Die FTP Filterung beschreibt den Prozess der Überwachung und Kontrolle von Datenströmen innerhalb des File Transfer Protocol zur Gewährleistung der Netzwerksicherheit. Da FTP im Klartext kommuniziert und separate Kanäle für Steuerungsbefehle sowie Datentransfer nutzt ist eine tiefgehende Paketinspektion erforderlich. Sicherheitsgateways analysieren dabei die Befehlssequenzen um unautorisierte Zugriffe oder den Transfer schädlicher Dateien zu unterbinden. Eine effektive Filterung verhindert den Missbrauch des Protokolls für Exfiltration oder den Aufbau unerwünschter Verbindungen.
Mechanismus
Firewalls führen hierbei eine zustandsbehaftete Inspektion durch um den Zusammenhang zwischen Steuerungsbefehlen und Datenverbindungen zu verifizieren. Da FTP dynamische Ports für den Datentransfer aushandelt muss der Filter den Steuerkanal aktiv parsen.

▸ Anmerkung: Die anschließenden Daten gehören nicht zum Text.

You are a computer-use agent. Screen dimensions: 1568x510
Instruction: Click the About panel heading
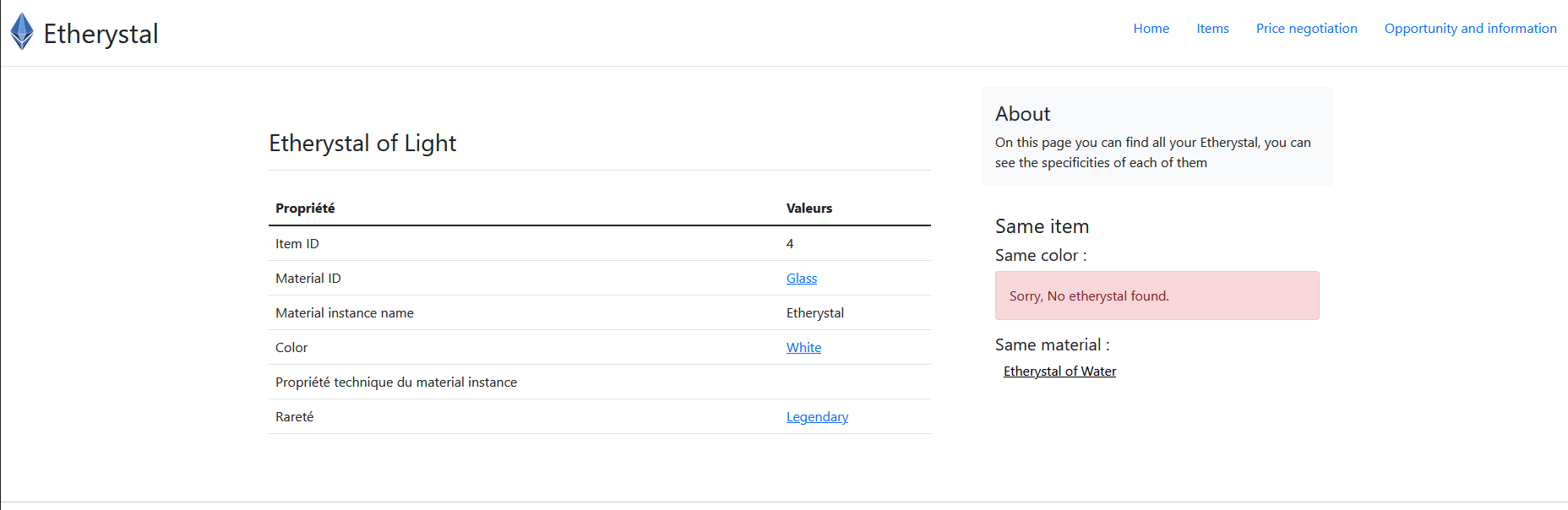(1022, 114)
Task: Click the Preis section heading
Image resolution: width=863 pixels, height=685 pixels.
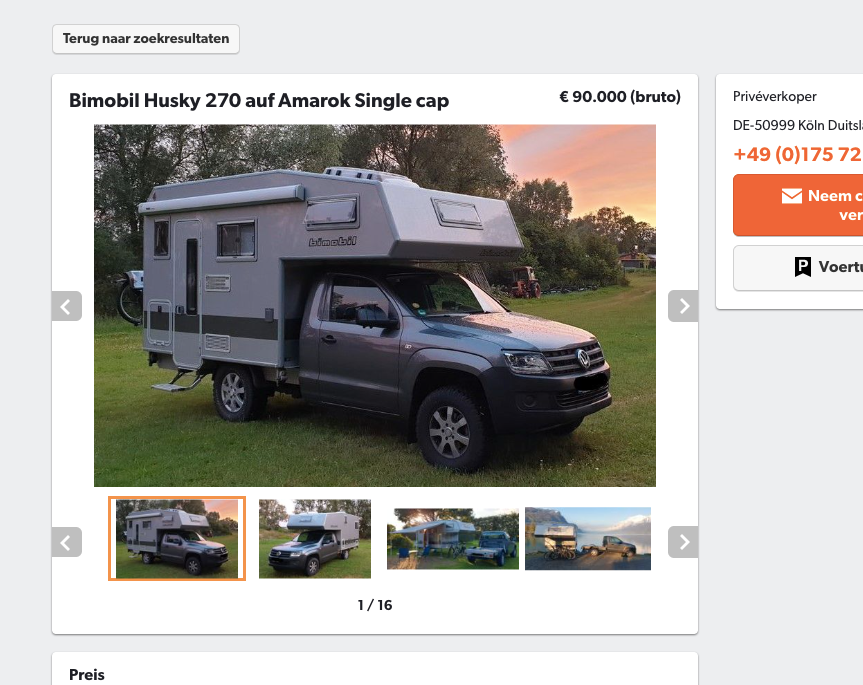Action: tap(86, 675)
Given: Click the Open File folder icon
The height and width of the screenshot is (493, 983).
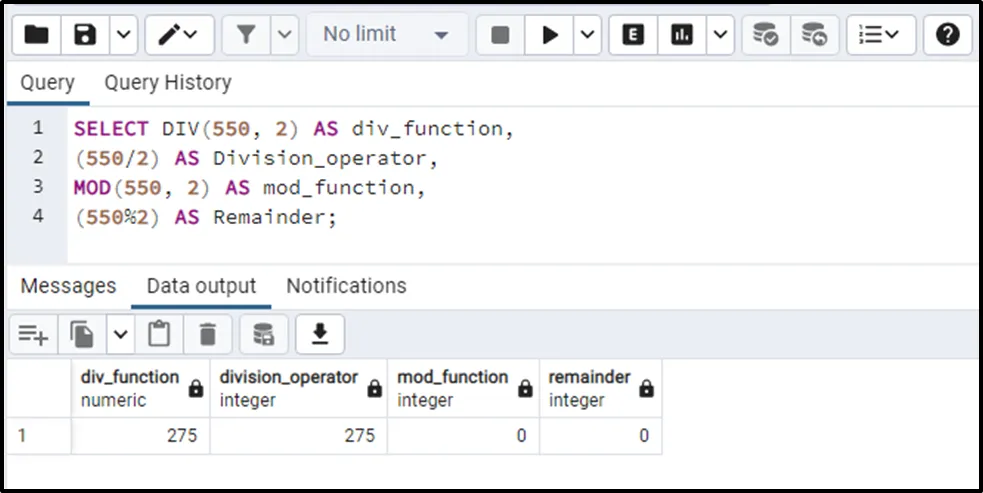Looking at the screenshot, I should (37, 36).
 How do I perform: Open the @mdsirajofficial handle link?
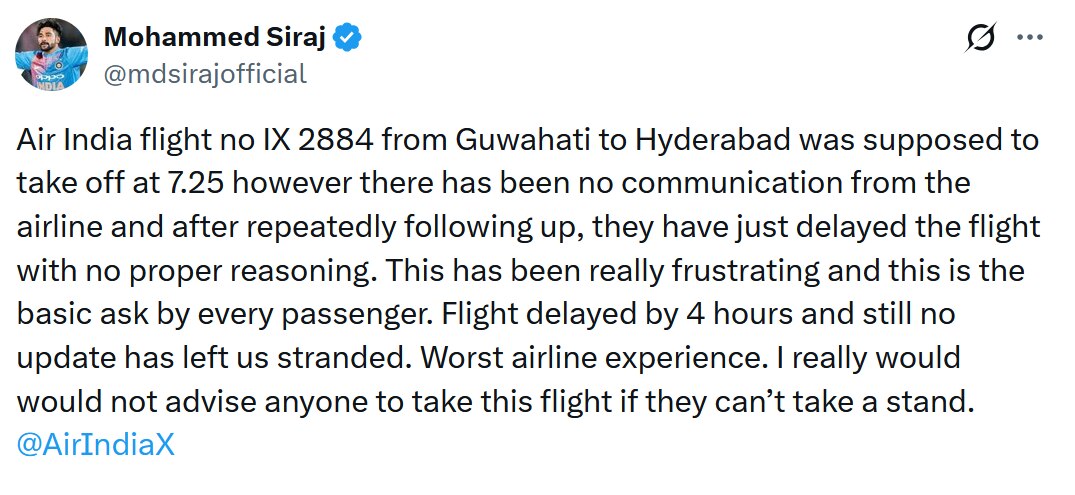[205, 73]
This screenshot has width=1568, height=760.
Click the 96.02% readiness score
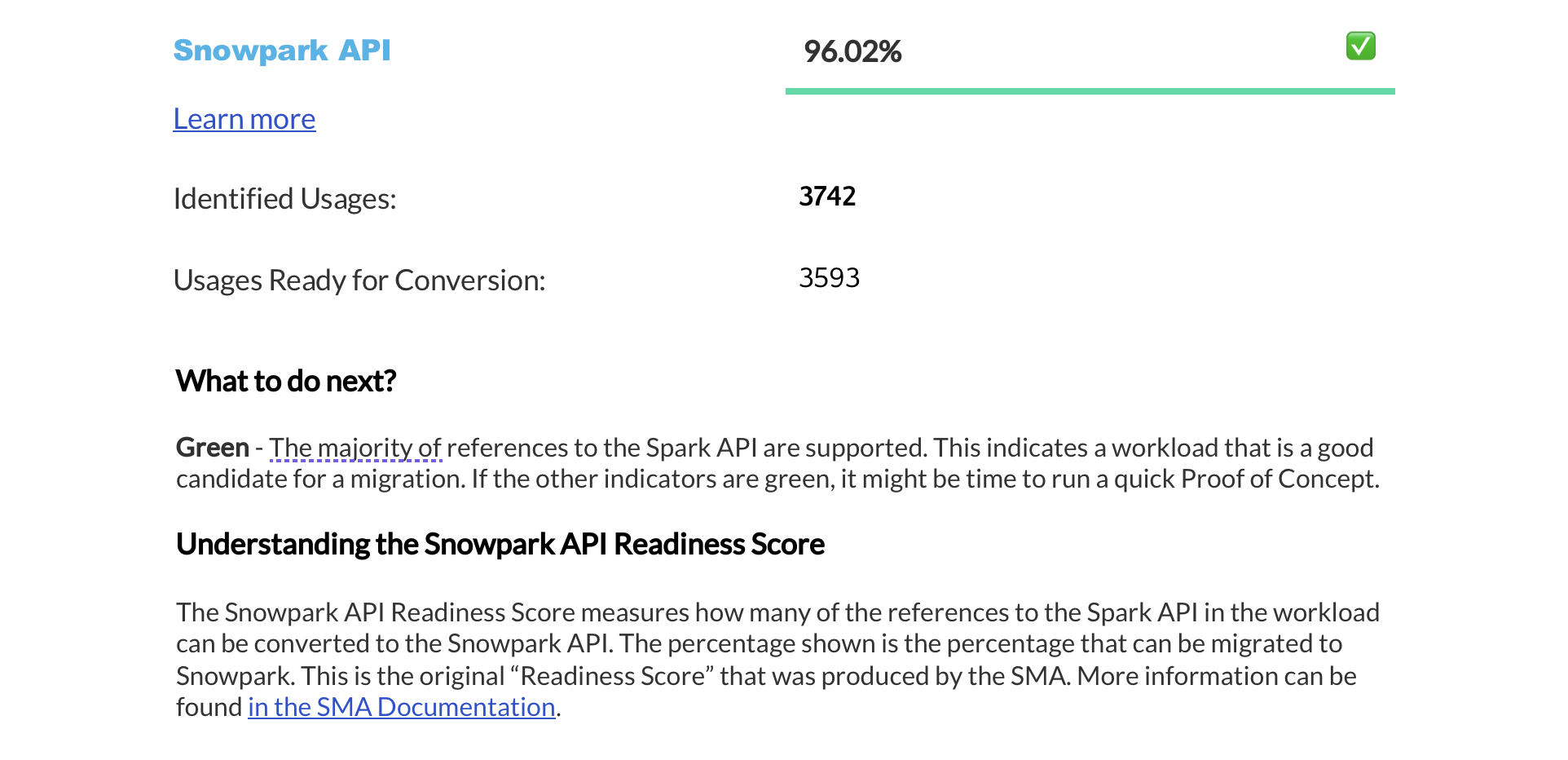[x=852, y=52]
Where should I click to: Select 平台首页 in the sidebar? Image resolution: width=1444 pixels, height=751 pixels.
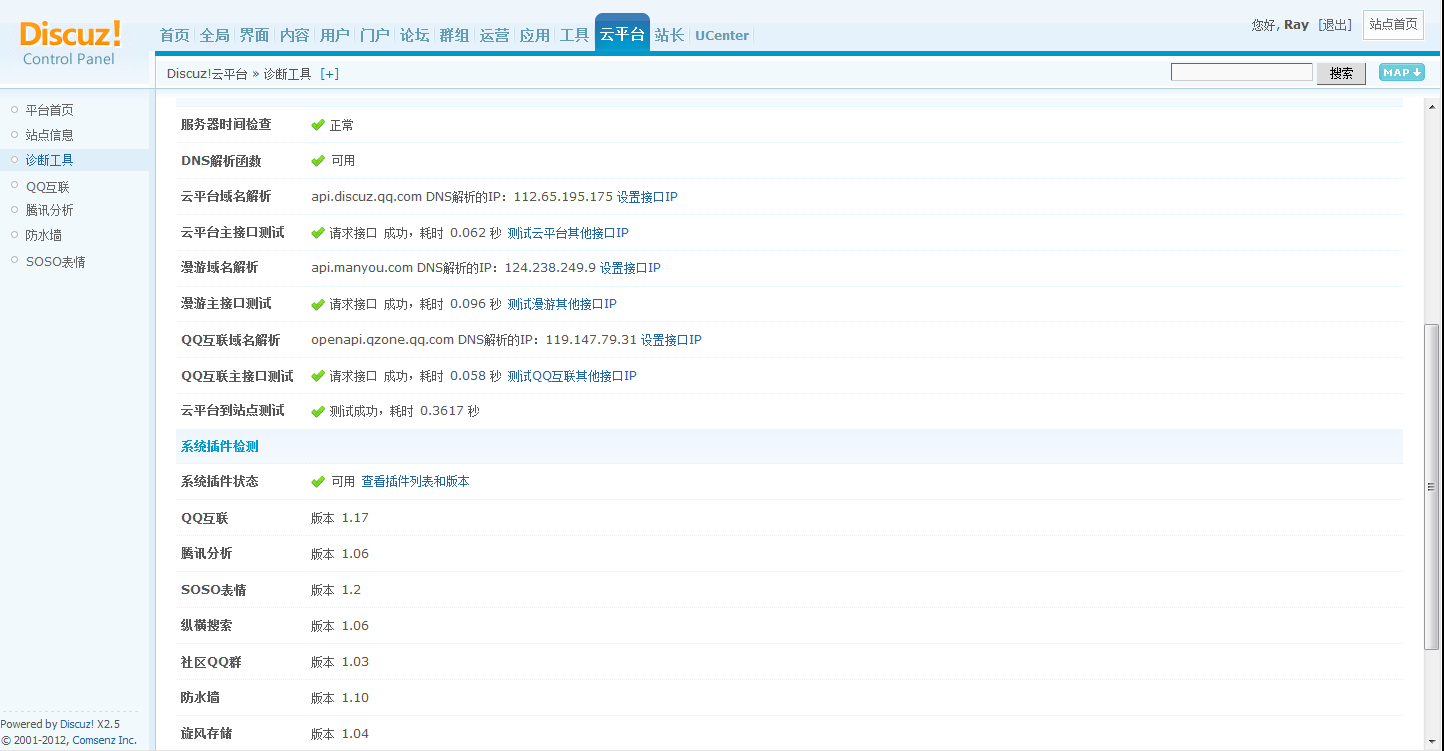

Sobald ein Port ausgehandelt wird öffnet das System temporär die notwendige Verbindung für den Datentransfer. Nach Abschluss der Übertragung schließt das System den Port automatisch wieder.
Sicherheit
Durch die Einschränkung der erlaubten FTP-Befehle lässt sich die Angriffsfläche auf Server massiv reduzieren. Viele Filter blockieren riskante Befehle wie SITE EXEC oder unterbinden den Zugriff auf sensible Verzeichnisse durch restriktive Pfadkontrollen. Die Implementierung von FTP-Filtern dient als notwendige Schutzmaßnahme in Umgebungen in denen verschlüsselte Alternativen wie SFTP noch nicht vollständig adaptiert wurden. Sie fungiert als erste Verteidigungslinie gegen protokollspezifische Schwachstellen.
Etymologie
Der Begriff setzt sich aus der Abkürzung für File Transfer Protocol und dem Verb filtern zusammen. Er beschreibt die selektive Durchlasskontrolle innerhalb eines digitalen Kommunikationskanals. Die Bezeichnung hat sich als Standardbegriff in der Netzwerkadministration etabliert.